Danny Boyle In Talks To Direct 'Miss Saigon' Movie
Danny Boyle is a very busy man. Just this week we heard was planning a return to television with Trust, a limited series for FX about the Getty family. And we know he's still getting the pieces together for Trainspotting 2, which is expected to shoot later this year. But according to a new report, he's also working on an adaptation of Miss Saigon, the classic stage musical by Claude-Michel Schönberg and Alain Boublil. The Daily Mail's Baz Bamigboye (via The Playlist) reports Boyle is in negotiations to direct Miss Saigon for Cameron Mackintosh and Working Title's Tim Bevan and Eric Fellner. All three producers previously worked together on Tom Hooper's 2012 adaptation of that other Broadway staple, Les Misérables – which, as it happens, is also based on a musical by Schönberg and Boublil. There's no word yet on who wrote the Miss Saigon screenplay, or which actors might star.

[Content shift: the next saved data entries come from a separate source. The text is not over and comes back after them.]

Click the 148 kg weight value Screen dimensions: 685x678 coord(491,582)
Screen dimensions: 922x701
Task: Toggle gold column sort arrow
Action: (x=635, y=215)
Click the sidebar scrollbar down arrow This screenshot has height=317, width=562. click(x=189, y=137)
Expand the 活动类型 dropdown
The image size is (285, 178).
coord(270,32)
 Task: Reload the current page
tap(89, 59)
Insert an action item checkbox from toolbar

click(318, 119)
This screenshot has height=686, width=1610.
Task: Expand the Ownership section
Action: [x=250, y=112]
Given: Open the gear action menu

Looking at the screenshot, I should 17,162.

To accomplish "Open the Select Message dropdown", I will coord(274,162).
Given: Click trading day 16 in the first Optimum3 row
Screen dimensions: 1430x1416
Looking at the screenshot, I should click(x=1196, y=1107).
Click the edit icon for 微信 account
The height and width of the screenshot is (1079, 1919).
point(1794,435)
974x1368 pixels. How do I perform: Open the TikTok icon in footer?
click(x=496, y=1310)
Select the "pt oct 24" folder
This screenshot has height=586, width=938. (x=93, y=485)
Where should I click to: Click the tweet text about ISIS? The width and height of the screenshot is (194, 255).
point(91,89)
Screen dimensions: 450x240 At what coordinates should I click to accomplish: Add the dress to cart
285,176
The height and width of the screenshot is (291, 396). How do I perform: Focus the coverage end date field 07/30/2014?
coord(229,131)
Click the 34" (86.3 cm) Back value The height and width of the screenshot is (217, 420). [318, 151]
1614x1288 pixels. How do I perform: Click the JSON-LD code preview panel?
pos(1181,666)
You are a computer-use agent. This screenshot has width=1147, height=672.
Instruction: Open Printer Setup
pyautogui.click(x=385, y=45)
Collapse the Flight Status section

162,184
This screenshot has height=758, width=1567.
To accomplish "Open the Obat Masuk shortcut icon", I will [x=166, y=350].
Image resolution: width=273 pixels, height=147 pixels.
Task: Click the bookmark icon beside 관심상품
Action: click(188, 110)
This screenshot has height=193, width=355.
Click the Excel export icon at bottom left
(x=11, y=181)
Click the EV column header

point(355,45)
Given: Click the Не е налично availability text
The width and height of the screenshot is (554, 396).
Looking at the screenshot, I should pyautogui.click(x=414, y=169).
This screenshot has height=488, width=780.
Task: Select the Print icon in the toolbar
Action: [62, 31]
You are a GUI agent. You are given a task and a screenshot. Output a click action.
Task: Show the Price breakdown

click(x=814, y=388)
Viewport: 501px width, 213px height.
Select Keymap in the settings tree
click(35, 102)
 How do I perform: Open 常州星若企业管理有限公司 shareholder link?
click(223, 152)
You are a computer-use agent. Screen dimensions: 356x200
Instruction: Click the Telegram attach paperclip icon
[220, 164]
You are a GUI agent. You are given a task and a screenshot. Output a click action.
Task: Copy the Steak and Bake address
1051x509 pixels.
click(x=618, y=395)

The Miss Saigon movie has been in development for several years already. As of 2013, Lee Daniels was trying to get the project off the ground, but it seems he's quietly departed since then. On the stage, Miss Saigon recently enjoyed a West End revival that closed in February 2016, and is now on track for a Broadway revival to open in 2017. The show originally premiered in 1989.
Based on Giacomo Puccini's classic opera Madame Butterfly, Miss Saigon unfolds in Vietnam during the war, following an American G.I. named Chris and a 17-year-old Vietnamese bargirl named Kim. The two fall desperately in love, but are abruptly separated when Chris returns to America. Though the musical remains popular, it's not without controversy — it's been criticized for its racist and sexist overtones and its promotion of Orientalist stereotypes.
Although Miss Saigon will be Boyle's first time directing a full-fledged musical feature, the director has expressed his interest in the genre before. He flirted with a big-screen adaptation of My Fair Lady at one point several years ago. More recently, he was planning a musical biopic of David Bowie, only for Bowie to turn him down.